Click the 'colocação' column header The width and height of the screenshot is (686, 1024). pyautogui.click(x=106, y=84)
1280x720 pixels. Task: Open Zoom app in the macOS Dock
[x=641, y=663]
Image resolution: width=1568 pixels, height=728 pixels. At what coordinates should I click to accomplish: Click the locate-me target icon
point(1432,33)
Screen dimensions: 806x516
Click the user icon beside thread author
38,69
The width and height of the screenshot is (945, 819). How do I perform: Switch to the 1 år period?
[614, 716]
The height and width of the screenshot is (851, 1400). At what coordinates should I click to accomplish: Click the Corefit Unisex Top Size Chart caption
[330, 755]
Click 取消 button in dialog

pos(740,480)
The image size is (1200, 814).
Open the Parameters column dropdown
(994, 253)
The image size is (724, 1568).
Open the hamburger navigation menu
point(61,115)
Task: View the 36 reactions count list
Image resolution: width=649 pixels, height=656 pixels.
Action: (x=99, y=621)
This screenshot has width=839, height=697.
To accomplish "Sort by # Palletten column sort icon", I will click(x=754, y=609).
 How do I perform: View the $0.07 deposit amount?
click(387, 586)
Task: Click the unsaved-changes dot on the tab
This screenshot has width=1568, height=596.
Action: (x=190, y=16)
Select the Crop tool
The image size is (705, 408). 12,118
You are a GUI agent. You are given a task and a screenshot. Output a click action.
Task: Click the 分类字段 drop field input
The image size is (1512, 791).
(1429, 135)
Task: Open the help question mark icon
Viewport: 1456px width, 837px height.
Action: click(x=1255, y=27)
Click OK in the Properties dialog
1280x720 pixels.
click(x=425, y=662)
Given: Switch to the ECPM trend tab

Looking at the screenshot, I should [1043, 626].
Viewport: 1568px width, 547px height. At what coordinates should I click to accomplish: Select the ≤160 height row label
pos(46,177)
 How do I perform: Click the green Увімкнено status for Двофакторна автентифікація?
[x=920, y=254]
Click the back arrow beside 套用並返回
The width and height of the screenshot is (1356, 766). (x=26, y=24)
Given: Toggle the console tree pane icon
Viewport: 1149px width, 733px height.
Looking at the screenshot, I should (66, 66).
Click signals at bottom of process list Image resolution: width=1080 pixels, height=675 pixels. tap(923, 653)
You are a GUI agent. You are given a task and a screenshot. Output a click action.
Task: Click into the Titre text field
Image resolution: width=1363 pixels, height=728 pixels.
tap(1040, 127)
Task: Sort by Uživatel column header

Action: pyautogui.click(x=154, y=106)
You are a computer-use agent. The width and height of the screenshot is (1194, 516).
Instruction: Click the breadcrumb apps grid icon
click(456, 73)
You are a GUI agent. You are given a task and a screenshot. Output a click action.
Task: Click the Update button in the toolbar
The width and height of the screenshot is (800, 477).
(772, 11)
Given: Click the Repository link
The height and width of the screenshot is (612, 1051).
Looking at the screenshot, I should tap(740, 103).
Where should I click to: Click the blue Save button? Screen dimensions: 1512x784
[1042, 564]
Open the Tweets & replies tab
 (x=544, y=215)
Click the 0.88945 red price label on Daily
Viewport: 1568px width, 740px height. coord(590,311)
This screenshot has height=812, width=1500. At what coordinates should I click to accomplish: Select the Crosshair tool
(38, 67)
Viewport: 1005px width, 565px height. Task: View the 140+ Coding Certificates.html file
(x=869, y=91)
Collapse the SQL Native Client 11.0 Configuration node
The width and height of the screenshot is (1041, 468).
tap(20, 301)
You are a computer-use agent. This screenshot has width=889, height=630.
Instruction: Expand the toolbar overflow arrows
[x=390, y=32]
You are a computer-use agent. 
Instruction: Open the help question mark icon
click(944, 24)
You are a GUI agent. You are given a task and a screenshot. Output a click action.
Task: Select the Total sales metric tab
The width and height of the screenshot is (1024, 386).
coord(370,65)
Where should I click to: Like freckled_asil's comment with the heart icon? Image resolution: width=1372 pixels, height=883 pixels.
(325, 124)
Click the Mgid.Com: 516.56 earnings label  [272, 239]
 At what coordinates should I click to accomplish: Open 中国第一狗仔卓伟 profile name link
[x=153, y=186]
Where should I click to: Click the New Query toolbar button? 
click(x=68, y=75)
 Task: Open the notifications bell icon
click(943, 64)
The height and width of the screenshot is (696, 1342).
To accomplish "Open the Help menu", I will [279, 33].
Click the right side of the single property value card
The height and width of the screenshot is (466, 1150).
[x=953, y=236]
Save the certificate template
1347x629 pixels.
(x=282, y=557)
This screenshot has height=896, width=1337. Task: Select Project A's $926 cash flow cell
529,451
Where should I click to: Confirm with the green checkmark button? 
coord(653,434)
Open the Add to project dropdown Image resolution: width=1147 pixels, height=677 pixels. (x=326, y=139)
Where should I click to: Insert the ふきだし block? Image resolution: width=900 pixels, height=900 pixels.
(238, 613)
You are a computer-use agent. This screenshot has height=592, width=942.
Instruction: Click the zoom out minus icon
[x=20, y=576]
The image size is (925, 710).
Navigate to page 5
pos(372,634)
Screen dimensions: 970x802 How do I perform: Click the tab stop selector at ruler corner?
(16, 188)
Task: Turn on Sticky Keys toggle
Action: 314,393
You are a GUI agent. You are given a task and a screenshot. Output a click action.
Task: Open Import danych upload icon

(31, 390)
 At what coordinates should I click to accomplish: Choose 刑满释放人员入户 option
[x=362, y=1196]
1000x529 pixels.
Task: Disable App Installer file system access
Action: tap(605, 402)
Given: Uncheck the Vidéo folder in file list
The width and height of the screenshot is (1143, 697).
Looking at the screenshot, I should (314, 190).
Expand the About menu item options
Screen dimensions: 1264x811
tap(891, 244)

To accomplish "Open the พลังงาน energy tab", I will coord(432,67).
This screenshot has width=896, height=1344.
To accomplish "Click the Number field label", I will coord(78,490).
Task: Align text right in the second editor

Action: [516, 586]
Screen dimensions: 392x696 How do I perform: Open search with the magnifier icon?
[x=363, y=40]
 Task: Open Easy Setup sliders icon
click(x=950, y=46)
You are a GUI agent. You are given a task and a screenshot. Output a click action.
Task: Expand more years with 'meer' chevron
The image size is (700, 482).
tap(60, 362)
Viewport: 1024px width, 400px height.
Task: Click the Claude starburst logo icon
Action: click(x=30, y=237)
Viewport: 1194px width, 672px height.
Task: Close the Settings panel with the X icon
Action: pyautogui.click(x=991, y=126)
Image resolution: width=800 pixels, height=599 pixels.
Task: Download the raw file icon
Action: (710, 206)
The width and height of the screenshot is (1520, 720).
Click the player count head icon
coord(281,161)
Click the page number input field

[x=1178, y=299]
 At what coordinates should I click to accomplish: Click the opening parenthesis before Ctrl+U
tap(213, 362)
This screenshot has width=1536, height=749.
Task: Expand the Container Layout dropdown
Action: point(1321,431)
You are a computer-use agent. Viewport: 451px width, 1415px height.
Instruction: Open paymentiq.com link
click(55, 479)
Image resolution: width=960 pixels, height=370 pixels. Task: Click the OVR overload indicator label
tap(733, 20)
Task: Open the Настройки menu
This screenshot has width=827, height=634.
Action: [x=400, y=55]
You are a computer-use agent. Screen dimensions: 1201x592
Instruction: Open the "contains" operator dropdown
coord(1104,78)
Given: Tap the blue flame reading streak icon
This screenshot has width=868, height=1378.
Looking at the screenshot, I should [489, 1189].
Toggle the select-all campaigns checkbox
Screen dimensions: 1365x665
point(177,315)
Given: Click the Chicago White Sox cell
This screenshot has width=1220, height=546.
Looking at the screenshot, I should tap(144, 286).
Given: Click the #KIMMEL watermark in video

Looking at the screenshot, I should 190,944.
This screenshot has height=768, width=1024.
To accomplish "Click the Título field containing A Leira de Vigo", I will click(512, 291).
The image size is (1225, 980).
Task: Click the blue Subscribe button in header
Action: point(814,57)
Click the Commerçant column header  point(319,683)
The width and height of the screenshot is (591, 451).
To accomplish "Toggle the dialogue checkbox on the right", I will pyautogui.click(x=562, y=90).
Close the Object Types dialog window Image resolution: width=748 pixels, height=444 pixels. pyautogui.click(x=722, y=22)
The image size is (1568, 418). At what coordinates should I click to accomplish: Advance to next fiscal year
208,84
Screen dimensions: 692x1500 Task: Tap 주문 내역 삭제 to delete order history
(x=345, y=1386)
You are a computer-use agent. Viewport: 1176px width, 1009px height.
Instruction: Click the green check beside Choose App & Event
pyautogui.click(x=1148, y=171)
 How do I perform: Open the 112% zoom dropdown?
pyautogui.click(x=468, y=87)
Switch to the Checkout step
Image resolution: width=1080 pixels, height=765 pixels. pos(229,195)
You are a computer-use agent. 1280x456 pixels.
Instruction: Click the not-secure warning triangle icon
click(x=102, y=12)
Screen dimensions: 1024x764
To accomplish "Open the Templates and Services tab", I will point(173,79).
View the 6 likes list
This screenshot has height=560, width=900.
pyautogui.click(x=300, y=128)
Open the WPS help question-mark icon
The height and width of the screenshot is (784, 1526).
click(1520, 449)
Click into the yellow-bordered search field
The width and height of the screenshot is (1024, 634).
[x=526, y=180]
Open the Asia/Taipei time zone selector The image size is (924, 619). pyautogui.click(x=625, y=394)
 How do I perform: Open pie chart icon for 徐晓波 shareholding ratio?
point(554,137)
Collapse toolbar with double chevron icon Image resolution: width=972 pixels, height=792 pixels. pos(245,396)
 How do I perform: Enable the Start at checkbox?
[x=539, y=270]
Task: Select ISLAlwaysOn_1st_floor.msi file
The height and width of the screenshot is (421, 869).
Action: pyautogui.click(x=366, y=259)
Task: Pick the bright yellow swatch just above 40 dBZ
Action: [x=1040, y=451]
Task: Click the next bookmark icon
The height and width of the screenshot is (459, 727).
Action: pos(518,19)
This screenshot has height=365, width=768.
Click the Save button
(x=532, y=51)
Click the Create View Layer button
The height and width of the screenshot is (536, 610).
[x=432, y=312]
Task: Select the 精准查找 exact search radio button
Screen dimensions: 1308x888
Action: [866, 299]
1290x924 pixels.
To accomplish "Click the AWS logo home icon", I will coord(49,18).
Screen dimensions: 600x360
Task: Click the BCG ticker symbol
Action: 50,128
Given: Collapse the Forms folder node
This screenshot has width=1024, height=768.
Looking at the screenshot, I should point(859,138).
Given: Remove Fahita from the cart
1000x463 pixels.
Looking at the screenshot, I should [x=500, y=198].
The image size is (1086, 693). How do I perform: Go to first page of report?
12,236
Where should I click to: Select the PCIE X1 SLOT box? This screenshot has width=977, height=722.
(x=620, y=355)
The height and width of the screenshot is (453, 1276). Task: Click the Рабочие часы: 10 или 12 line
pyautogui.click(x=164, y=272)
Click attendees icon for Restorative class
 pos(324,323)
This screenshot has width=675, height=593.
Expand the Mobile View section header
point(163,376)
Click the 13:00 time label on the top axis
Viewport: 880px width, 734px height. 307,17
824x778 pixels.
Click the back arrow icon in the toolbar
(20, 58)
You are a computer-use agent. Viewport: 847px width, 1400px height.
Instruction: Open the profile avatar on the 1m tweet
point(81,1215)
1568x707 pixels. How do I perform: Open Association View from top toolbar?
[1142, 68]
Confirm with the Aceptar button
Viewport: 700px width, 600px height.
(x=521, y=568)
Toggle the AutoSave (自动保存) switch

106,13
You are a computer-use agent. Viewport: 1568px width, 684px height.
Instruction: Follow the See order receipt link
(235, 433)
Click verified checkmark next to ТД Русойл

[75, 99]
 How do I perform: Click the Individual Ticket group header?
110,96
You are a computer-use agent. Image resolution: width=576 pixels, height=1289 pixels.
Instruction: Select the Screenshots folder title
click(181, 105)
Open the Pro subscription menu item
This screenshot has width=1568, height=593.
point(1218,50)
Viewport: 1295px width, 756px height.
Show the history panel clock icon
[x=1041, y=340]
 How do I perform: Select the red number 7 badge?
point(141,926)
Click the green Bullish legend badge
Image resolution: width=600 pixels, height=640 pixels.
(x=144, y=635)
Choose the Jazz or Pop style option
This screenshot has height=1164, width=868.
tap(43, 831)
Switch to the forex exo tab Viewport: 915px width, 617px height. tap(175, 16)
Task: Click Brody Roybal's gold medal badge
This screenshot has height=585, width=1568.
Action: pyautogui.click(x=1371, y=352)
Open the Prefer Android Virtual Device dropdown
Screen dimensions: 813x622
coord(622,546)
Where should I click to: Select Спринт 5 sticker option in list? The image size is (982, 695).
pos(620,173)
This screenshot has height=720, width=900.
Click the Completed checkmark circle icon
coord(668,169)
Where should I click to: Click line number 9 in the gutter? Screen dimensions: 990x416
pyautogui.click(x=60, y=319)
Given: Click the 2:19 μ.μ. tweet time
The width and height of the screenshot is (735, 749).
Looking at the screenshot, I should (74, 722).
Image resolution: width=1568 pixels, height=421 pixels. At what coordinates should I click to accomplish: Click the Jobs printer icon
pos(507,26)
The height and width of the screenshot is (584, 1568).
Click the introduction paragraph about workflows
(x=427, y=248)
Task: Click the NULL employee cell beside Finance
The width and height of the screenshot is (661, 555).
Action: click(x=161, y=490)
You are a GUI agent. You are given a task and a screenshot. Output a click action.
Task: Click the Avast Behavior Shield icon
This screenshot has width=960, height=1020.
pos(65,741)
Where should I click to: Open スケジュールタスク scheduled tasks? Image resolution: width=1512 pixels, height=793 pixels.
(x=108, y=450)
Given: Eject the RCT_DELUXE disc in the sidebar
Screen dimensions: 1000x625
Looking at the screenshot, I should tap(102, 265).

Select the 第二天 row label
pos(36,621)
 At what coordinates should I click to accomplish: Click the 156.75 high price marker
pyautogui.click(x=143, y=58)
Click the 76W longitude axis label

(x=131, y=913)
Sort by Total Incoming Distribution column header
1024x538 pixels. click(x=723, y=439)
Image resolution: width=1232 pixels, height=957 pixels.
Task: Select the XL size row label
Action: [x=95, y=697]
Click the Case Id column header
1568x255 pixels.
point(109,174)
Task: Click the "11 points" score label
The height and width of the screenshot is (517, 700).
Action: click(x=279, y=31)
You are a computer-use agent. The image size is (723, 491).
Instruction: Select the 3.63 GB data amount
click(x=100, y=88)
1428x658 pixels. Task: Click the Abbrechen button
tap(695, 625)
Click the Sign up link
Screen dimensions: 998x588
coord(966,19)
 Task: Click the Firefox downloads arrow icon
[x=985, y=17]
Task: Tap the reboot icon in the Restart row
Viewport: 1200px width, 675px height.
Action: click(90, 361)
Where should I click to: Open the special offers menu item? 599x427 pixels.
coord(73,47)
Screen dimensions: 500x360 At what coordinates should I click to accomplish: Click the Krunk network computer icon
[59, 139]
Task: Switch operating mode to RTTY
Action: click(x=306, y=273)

> _WHAT TO WORK ON_
Return the lines of the records that include the string "chevron".

> _RESULT OF THIS EXERCISE_
Task: Expand more years with 'meer' chevron
Collapse toolbar with double chevron icon Image resolution: width=972 pixels, height=792 pixels. pos(245,396)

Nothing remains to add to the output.